Answer: 10 minutes Explain
This is a question about understanding how a wave's height changes over time using a cosine function and finding when it's higher than a certain level. It uses ideas about trigonometry (like what cosine means) and time intervals. . The solving step is:

1. **Understand the Goal:** The problem asks us to figure out for how many minutes the top of the wave is *above* the sea wall.
2. **Set up the Inequality:** The wave's height is given by the formula $y = 25 \cos \frac{\pi}{15} t$. The sea wall is $12.5$ feet high. So, we need to find when $y > 12.5$.

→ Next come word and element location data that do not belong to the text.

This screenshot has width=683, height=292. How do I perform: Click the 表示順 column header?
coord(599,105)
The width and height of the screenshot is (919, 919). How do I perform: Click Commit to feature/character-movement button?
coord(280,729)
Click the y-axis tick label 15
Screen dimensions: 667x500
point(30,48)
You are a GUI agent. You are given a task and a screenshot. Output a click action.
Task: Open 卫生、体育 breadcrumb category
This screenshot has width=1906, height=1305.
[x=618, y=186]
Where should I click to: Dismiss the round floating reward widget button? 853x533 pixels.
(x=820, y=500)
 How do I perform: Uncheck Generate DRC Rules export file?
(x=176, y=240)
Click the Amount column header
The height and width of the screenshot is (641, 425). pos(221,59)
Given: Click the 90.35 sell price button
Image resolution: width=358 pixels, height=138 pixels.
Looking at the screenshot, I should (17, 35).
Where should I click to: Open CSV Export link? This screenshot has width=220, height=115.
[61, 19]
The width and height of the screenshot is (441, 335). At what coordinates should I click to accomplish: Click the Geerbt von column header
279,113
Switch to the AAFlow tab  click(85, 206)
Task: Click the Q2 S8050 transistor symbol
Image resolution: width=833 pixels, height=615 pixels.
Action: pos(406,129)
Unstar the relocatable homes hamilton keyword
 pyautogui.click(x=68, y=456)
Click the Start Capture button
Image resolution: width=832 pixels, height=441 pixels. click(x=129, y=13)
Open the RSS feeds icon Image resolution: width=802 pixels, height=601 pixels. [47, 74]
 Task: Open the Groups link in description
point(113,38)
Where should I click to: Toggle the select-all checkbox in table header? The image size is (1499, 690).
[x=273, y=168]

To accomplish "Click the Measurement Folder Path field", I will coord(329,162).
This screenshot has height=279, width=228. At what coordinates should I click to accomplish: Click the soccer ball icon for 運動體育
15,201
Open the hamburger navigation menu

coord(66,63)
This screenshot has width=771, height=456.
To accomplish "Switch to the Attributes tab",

This means we need to solve: $25 \cos \frac{\pi}{15} t > 12.5$.
3. **Simplify the Problem:** To make it easier, let's get the cosine part by itself. Divide both sides of the inequality by 25:
$\cos \frac{\pi}{15} t > \frac{12.5}{25}$
$\cos \frac{\pi}{15} t > \frac{1}{2}$
4. **Think about Cosine:** We need to know when the cosine of something is greater than $\frac{1}{2}$. I remember that $\cos(60^\circ) = \frac{1}{2}$, and $60^\circ$ is the same as $\frac{\pi}{3}$ radians.
In a full circle (from $0$ to $2\pi$ radians), $\cos(x) = \frac{1}{2}$ happens at $x = \frac{\pi}{3}$ and $x = \frac{5\pi}{3}$.
For $\cos(x)$ to be *greater* than $\frac{1}{2}$, $x$ must be very close to $0$ or $2\pi$. Specifically, $x$ needs to be between $0$ and $\frac{\pi}{3}$, or between $\frac{5\pi}{3}$ and $2\pi$.
5. **Connect to Time ($t$):** The "something" inside our cosine is $\frac{\pi}{15} t$. So, we need:
* $0 \le \frac{\pi}{15} t < \frac{\pi}{3}$
* OR $\frac{5\pi}{3} < \frac{\pi}{15} t \le 2\pi$
(The problem talks about a 30-minute period, and the formula's period is also 30 minutes, so we look at $t$ from $0$ to $30$.)
6. **Solve for $t$ in the First Interval:**
To get $t$ by itself, we multiply everything by $\frac{15}{\pi}$:
$0 \times \frac{15}{\pi} \le \frac{\pi}{15} t \times \frac{15}{\pi} < \frac{\pi}{3} \times \frac{15}{\pi}$
$0 \le t < \frac{15}{3}$
$0 \le t < 5$ minutes.
So, the wave is above the wall for the first 5 minutes.
7. **Solve for $t$ in the Second Interval:**
Again, multiply everything by $\frac{15}{\pi}$:
$\frac{5\pi}{3} \times \frac{15}{\pi} < \frac{\pi}{15} t \times \frac{15}{\pi} \le 2\pi \times \frac{15}{\pi}$
$\frac{75}{3} < t \le 30$
$25 < t \le 30$ minutes.
So, the wave is above the wall from 25 minutes to 30 minutes.
8. **Calculate Total Time:**
The wave is above the sea wall during two time periods:
* From $t=0$ to $t=5$ minutes (which is $5 - 0 = 5$ minutes).
* From $t=25$ to $t=30$ minutes (which is $30 - 25 = 5$ minutes).
Add these times together: $5 \text{ minutes} + 5 \text{ minutes} = 10 \text{ minutes}$.
So, the wave is above the sea wall for a total of 10 minutes in each 30-minute period.